“Now about money. There was certain Venca Štětka from Pilsen. And one day we walked over a bridge over the Seina, and this was a pretty high arch bridge and this Venca was a sportsman and he says: ´Boys, I will take off my clothes, and I will walk on this arch and pretend I am about to jump to the river, and you will collect money from the bystanders. We may get some beer money.´ Well, it was fun. Venca was walking on top of that arch, and whenever there were people passing by, we offered them our hat to throw some coins in. We did collect some money and Venca eventually did jump down to the Seina, just for sport. But he took it easy, he did not dive head first. Because he did not know how deep it was. He just jumped there butt first.”
“Beaulieu is a beautiful part of England, there were still herds of horses roaming around freely. For instance some fifty horses were running on the airfield. Before every take off, guys had to ride around in cars to scare the horses away. They were allegedly horses which had been working in mines before for three years, they had been pulling some wagons there. After three years they were set completely free, so they were just roaming there and multiplying. They were said to be partly blind, due to having been in the mines somewhere near Cardiff. So they then set them free in return.”
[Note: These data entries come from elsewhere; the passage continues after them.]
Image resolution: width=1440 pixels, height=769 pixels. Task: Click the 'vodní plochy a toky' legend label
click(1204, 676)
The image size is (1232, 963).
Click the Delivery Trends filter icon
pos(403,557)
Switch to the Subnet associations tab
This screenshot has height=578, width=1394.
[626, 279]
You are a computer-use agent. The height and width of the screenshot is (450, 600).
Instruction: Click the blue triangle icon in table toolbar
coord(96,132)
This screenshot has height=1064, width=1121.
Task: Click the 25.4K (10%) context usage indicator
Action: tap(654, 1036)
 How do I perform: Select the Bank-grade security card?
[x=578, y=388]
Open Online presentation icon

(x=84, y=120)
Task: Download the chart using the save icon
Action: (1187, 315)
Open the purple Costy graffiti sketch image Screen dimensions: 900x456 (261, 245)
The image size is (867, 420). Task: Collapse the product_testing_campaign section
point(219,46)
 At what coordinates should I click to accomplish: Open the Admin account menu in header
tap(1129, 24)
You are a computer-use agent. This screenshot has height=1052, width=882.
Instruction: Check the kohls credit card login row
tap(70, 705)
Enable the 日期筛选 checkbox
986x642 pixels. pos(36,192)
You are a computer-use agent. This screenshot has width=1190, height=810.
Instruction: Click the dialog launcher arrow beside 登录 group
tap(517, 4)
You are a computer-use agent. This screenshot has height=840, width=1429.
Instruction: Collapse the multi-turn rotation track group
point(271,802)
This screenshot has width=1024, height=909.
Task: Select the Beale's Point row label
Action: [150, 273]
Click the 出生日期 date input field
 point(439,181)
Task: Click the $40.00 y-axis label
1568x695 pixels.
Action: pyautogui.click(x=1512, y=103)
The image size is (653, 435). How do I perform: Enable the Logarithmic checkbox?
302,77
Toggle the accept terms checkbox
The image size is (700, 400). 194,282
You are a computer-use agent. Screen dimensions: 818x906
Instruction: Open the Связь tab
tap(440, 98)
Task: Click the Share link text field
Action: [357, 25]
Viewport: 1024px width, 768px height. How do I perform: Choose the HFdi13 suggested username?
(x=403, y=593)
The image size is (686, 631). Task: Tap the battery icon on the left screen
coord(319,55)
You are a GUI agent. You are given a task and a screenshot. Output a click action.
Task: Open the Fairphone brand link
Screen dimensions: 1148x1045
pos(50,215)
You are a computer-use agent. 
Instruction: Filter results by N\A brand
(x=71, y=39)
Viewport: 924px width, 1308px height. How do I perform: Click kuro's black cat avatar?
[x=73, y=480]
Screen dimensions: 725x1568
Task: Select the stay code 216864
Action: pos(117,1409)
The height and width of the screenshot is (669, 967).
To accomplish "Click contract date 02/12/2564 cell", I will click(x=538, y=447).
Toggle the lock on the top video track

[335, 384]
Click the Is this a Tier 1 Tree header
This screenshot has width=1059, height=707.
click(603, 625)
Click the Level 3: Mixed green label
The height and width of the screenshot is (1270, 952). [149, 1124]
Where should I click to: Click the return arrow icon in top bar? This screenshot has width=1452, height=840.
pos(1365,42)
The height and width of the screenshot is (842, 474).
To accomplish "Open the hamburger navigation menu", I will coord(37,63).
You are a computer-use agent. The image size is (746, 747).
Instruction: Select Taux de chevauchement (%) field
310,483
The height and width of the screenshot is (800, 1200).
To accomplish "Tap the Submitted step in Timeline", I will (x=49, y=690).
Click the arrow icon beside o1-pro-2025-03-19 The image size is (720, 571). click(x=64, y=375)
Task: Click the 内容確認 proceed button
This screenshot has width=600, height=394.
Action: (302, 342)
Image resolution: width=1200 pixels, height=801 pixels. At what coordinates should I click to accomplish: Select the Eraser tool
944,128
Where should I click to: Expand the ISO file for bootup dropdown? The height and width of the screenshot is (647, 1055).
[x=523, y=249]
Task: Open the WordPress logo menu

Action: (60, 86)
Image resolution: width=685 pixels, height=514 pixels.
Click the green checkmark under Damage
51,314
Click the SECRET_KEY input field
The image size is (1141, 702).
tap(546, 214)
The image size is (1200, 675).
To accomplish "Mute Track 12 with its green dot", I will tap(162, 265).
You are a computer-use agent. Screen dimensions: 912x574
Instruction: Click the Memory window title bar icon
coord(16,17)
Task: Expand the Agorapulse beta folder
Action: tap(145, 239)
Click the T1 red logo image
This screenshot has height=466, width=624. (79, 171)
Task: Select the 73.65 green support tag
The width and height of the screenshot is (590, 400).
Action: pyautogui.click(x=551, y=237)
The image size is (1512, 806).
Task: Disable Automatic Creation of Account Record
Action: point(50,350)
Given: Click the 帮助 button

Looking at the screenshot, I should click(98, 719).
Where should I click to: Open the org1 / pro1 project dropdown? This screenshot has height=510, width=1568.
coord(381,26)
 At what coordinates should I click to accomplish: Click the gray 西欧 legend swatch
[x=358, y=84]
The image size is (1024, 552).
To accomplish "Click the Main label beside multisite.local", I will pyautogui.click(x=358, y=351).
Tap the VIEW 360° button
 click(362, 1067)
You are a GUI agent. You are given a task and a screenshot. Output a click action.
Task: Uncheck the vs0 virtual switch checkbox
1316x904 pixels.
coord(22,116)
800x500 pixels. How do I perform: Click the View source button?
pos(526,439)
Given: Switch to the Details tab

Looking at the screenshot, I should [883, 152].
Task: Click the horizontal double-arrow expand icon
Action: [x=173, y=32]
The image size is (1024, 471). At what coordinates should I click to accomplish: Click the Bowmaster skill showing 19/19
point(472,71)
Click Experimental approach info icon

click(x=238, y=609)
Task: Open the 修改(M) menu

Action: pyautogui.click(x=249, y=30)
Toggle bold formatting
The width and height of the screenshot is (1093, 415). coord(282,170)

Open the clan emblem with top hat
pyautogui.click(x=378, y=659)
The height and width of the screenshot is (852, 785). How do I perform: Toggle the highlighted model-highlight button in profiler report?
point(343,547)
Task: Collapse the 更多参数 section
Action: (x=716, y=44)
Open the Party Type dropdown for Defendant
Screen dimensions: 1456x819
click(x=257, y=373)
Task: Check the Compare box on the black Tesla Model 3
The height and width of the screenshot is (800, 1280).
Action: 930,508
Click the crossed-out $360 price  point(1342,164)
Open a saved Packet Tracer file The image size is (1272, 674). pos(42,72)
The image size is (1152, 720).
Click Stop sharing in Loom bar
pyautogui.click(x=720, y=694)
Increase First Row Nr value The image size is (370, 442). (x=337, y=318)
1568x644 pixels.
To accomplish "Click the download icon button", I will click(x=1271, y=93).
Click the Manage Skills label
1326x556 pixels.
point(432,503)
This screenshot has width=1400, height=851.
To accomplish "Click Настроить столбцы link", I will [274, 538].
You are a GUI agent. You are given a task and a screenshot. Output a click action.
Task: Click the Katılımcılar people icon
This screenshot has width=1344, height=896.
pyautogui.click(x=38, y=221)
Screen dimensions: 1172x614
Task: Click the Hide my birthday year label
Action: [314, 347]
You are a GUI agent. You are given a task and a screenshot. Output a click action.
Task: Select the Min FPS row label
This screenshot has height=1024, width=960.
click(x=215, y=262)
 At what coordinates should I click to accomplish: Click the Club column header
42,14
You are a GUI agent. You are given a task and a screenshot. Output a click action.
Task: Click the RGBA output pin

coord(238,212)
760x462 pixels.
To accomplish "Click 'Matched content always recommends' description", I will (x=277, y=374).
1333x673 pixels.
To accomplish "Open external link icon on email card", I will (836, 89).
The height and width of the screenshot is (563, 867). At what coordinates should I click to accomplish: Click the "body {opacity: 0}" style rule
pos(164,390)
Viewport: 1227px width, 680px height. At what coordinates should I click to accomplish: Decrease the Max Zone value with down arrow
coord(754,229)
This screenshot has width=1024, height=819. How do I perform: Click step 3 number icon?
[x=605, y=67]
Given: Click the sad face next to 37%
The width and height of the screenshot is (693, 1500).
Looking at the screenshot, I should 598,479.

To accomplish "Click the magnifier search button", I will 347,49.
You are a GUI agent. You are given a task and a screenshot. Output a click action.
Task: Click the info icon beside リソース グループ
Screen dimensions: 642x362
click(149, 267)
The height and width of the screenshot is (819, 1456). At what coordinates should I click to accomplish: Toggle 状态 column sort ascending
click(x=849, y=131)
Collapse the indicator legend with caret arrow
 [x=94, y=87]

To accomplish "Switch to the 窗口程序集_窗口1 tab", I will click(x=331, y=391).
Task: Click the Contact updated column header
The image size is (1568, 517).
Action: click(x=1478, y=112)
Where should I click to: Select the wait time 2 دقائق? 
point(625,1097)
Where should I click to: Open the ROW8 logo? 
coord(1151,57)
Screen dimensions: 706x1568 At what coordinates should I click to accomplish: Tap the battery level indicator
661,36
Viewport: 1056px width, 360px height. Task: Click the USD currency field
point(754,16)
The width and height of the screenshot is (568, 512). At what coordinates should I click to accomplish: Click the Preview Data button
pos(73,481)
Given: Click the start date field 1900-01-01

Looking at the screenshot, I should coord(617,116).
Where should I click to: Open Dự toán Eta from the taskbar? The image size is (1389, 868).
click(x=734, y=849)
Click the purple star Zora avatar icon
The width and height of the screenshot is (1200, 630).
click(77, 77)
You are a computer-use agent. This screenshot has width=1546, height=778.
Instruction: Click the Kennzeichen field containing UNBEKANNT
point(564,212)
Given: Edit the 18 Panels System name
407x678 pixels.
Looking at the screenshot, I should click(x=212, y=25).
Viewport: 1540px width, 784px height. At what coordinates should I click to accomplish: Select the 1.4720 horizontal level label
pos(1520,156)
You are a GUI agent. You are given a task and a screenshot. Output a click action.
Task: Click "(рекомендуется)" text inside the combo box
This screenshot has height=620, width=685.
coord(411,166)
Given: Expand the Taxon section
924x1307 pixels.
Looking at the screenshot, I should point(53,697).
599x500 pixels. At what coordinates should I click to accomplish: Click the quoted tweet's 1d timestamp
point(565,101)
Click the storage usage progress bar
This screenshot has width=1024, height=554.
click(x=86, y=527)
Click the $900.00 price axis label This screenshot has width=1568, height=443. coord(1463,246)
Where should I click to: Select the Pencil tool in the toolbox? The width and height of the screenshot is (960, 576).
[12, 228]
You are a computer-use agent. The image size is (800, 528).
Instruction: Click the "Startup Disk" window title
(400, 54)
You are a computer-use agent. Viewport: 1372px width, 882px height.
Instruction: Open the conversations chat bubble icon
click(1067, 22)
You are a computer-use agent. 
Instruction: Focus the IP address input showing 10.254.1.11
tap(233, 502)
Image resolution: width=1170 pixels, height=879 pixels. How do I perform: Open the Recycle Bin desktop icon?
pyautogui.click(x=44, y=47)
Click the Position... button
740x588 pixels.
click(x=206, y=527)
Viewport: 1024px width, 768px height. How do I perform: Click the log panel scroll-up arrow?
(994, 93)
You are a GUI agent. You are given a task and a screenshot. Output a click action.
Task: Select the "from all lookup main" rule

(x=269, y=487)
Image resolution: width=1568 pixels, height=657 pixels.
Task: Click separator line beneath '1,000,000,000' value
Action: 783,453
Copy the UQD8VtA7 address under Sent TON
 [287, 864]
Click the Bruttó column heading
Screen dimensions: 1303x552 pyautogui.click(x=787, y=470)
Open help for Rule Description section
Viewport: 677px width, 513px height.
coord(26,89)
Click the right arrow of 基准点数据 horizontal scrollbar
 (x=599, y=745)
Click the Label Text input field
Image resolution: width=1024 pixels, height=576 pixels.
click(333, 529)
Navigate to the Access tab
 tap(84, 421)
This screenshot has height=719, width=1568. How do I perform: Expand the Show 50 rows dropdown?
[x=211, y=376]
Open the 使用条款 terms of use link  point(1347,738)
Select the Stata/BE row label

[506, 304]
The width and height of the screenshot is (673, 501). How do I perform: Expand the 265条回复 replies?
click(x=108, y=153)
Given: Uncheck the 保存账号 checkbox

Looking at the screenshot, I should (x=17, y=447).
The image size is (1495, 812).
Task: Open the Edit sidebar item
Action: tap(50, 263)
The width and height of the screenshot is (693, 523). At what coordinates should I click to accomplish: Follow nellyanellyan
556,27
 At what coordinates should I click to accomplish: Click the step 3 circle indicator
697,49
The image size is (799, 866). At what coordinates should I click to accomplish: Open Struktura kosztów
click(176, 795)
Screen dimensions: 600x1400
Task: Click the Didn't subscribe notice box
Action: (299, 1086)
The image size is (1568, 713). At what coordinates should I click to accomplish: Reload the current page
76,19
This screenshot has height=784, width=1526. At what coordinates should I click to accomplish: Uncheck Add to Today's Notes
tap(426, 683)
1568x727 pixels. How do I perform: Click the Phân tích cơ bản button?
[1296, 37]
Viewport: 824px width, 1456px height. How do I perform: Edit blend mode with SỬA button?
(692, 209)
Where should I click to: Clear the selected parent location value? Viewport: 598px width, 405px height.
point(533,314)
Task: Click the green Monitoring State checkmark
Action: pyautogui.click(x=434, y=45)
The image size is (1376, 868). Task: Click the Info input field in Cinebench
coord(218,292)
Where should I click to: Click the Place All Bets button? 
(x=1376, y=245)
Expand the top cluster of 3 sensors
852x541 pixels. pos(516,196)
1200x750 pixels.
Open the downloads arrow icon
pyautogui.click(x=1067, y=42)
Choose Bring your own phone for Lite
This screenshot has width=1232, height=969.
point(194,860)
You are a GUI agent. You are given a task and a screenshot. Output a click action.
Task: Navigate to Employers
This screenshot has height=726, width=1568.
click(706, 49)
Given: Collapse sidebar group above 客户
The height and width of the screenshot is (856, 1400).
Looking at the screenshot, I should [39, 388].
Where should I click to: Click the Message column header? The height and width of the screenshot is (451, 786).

“It was after 1938, around May, I believe. A Swiss sports plane landed there. And there was an alarm, because it was a military airport. No civilian aircraft was allowed to land there. Quickly he was ushered to Ruzyně. The pilot was certain captain Glossmaier, or so they said. His identity was checked. Now the March 15th came, all the soldiers left and only about three pilots and the rest of us remained there. There were about thirteen of us, one officer, first lieutenant Cigoš. We were left there to clean up the place. The army was disbanded, on March 15th the army was dissolved and we were left there. In a week, Junkers-52 started landing there. They were transport planes, German ones, old planes, and the commander was this Swiss guy.”
“We were driving on this highway, and the traffic was becoming denser and denser. Then it was just one moving mass. It was the mass of people who were fleeing to France. It was the worst for the elderly. Grannies, then mothers with children, baby prams, holding babies in their arms. You simply could not drive on in this. And to make matters worse, suddenly I can see these people diving to the ground, running. I stopped. And the guys from the back are shouting at me: ´Hurry, get out of here! Get out! Run to the side.´ Well, the German fighter planes had to do nothing else but start shooting into this mass.”
“Mosquito planes were allegedly falling shortly after take off. It was found out that a German spy had sneaked in, he was going there in a corporal’s uniform, they caught him afterwards. When you have so many soldiers, no one can notice that there is some intruder wandering among them. He had a uniform, which meant he was able to eat in the canteen. Nobody asked anybody about anything and nobody cared where he slept or lived. But what he did: in the Mosquito airplanes, which was a wonderfully fast double-engine airplane, both fighter plane and a bomber, after it dropped its bombs, no fighter plane could measure with him in speed. It was a special airplane and this guy was allegedly cutting the cables leading from the controls to the rudder. Thus the cable then broke and the plane became uncontrollable. Then the planes were falling to the sea. But they discovered this quickly, and he was caught.”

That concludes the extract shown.